Omar Dr Aktouf, professeur HEC Montréal.[1]
Beaucoup de citoyennes et citoyens Algériens doivent se poser bien des questions – sinon commencer à quelque peu se lasser- devant l’étirement dans le temps du Hirak. Cela fait déjà cinq mois et quatre jours, au moment où j’écris ces lignes, que cela dure. Pourquoi aucune issue sérieuse ne semble vouloir se dessiner ? Je pense que pour ce qui est des aspects politiques, sur lesquels je reviendrai prochainement, il s’est dit beaucoup, plus que beaucoup…et il reste encore beaucoup à dire. Cependant que pour les aspects économiques, particulièrement la question du « modèle » (et non des techniques ou modalités qui demeurent secondaires, si on n’a pas de « cadre général » préalable). Pourtant cette question de modèle ou « paradigme » économique est aussi importante sinon plus que les aspects strictement politiques. Or il n’y a eu, à ma connaissance, que fort peu – et encore souvent fort timides- analyses et commentaires en ce sens.

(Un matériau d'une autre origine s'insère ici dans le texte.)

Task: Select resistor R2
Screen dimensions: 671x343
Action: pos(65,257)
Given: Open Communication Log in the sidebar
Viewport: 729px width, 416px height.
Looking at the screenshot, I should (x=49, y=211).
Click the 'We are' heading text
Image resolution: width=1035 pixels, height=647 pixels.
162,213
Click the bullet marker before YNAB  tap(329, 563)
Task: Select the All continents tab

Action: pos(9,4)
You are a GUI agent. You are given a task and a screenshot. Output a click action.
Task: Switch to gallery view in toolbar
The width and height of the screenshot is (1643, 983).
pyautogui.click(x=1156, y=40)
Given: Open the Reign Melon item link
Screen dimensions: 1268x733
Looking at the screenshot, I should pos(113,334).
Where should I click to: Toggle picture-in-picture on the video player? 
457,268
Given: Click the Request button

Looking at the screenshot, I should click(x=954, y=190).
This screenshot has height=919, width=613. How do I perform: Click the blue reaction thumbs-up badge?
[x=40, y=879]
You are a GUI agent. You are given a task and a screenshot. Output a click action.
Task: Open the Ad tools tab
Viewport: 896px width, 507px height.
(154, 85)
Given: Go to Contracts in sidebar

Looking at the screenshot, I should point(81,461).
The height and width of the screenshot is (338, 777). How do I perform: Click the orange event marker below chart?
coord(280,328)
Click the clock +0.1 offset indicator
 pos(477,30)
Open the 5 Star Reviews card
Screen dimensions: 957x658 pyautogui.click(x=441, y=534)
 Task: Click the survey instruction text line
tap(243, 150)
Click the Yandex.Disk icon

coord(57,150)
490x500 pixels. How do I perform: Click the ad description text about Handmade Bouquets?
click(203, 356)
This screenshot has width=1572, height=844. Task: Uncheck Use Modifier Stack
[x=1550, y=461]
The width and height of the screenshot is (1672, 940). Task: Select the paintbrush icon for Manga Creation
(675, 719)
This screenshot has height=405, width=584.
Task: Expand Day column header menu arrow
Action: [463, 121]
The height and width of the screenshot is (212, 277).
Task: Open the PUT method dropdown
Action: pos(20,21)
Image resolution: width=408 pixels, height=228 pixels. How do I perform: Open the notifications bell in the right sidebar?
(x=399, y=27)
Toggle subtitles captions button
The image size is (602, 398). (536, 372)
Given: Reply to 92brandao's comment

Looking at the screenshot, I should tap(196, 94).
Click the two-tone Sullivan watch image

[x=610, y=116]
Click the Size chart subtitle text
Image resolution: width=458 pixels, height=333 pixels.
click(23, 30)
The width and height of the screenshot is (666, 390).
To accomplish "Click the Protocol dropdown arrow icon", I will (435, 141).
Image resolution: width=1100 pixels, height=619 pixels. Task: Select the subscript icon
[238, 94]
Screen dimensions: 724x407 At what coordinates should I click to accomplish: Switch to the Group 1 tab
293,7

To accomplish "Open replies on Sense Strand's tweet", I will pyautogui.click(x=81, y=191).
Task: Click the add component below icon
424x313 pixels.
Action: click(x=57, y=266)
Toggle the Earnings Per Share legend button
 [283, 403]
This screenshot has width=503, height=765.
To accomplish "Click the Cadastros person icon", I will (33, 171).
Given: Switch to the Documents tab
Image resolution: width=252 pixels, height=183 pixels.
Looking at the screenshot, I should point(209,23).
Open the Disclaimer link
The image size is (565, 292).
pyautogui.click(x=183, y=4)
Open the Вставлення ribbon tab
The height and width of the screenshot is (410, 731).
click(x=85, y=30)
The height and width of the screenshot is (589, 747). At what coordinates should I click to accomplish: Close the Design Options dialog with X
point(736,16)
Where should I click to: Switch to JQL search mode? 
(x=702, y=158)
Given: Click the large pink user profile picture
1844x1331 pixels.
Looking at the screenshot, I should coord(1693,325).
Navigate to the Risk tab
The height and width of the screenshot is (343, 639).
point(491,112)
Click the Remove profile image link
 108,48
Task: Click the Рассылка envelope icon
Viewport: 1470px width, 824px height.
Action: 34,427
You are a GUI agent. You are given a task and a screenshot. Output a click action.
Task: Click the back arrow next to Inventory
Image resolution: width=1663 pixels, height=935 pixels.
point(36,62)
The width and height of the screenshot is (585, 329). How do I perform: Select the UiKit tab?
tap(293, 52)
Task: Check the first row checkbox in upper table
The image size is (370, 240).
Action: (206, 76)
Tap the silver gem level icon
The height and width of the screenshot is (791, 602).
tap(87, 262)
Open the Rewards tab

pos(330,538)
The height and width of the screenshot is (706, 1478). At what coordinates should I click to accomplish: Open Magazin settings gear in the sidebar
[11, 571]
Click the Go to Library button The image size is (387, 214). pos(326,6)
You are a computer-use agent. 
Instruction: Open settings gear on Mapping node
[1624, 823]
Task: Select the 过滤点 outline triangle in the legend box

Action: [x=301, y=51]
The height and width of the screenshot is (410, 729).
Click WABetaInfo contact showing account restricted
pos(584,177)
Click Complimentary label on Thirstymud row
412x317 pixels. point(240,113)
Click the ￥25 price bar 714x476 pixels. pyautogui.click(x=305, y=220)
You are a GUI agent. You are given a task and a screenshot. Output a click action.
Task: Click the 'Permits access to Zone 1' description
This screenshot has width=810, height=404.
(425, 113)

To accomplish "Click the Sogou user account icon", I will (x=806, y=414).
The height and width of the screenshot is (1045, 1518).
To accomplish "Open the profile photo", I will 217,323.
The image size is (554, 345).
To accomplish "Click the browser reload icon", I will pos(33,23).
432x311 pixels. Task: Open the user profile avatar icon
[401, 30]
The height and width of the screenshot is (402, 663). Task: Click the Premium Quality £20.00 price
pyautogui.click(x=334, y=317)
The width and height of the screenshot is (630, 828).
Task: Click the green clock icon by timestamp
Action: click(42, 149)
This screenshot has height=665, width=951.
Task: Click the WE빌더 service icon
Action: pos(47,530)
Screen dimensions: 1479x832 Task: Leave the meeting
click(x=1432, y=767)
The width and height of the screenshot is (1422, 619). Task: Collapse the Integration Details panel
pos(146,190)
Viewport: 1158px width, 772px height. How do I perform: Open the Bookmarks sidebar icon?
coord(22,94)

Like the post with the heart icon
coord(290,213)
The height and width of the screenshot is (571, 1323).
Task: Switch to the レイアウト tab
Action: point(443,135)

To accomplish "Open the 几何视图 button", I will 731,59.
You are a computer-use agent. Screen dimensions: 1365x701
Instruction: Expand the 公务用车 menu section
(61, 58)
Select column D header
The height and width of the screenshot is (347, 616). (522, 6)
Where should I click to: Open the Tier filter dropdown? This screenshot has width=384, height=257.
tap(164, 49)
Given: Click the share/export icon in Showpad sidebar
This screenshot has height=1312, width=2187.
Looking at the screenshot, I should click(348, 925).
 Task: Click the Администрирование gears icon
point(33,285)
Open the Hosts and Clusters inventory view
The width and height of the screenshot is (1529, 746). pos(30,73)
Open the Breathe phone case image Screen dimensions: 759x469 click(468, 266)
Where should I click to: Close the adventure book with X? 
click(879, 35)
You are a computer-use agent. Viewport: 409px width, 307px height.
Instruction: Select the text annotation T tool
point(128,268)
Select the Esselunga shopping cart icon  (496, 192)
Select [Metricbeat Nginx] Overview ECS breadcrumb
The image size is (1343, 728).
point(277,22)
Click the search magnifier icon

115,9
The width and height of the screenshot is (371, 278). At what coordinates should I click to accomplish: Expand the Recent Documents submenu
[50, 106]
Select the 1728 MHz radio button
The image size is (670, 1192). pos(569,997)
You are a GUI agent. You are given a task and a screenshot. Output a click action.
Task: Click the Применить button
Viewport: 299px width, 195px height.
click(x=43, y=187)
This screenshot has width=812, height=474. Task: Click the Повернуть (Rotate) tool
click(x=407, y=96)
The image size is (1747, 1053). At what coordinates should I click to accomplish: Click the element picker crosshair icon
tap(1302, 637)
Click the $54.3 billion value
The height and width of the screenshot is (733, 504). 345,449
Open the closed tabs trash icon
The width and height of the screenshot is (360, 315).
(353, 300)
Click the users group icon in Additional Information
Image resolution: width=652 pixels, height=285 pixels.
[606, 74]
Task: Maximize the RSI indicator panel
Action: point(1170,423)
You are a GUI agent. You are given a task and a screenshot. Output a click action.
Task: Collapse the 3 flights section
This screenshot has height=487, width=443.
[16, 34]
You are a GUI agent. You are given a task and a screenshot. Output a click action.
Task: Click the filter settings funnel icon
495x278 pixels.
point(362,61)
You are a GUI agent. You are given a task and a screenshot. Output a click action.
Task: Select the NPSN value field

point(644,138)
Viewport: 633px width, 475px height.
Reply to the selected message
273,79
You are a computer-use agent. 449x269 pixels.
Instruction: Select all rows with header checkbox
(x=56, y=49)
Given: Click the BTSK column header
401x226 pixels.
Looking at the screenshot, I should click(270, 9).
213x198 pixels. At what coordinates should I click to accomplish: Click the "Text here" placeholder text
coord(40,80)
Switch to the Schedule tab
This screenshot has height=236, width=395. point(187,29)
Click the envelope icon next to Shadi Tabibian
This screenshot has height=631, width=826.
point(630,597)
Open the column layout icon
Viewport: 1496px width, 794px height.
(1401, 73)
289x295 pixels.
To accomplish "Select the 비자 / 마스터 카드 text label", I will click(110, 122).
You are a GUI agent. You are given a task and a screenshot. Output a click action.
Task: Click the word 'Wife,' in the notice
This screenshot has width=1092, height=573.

À part quelques « forums » soigneusement triés, guidés et intéressés[2] (comme je l’ai vu en Tunisie en 2011)[3] et quelques éparses interventions, presque rien à mon avis, de bien approfondi et encore moins de sérieusement critique quant-au modèle dominant, néolibéral, n’a été osé. Je voudrais donc par la présente contribution, remplir quelque peu ce que je considère comme un « vide » de première, sinon de primordiale importance. Et ce d’autant plus que vient de paraître la date du dit « jour du dépassement » (Earth Overshoot Day) pour 2019 : avec le modèle économique « vorace »
néolibéral dominant, nous en sommes à en finir avec les ressources que notre Terre ne peut donner qu’arrivés au 31 décembre… dès le 29 juillet !! Ce qui signifie que l’ensemble de l’humanité vit déjà sur un « crédit » de plus de cinq mois sur ce que la Terre ne donnera qu’en 2020. Et ce processus ne fait que s’aggraver : en 2018 c’était le 1er août, en 2017 le 8, en 2010 le 21, en 2000 le 1er novembre… Si on prend les USA ou le Canada avec leurs « niveaux de vie », cette date, pour 2019 est… respectivement le 15 mars et le 18 mars !
Toute politique est économie et toute économie est politique ! Le Hirak doit déboucher sur un nouveau paradigme économique s’l veut un vrai changement politique !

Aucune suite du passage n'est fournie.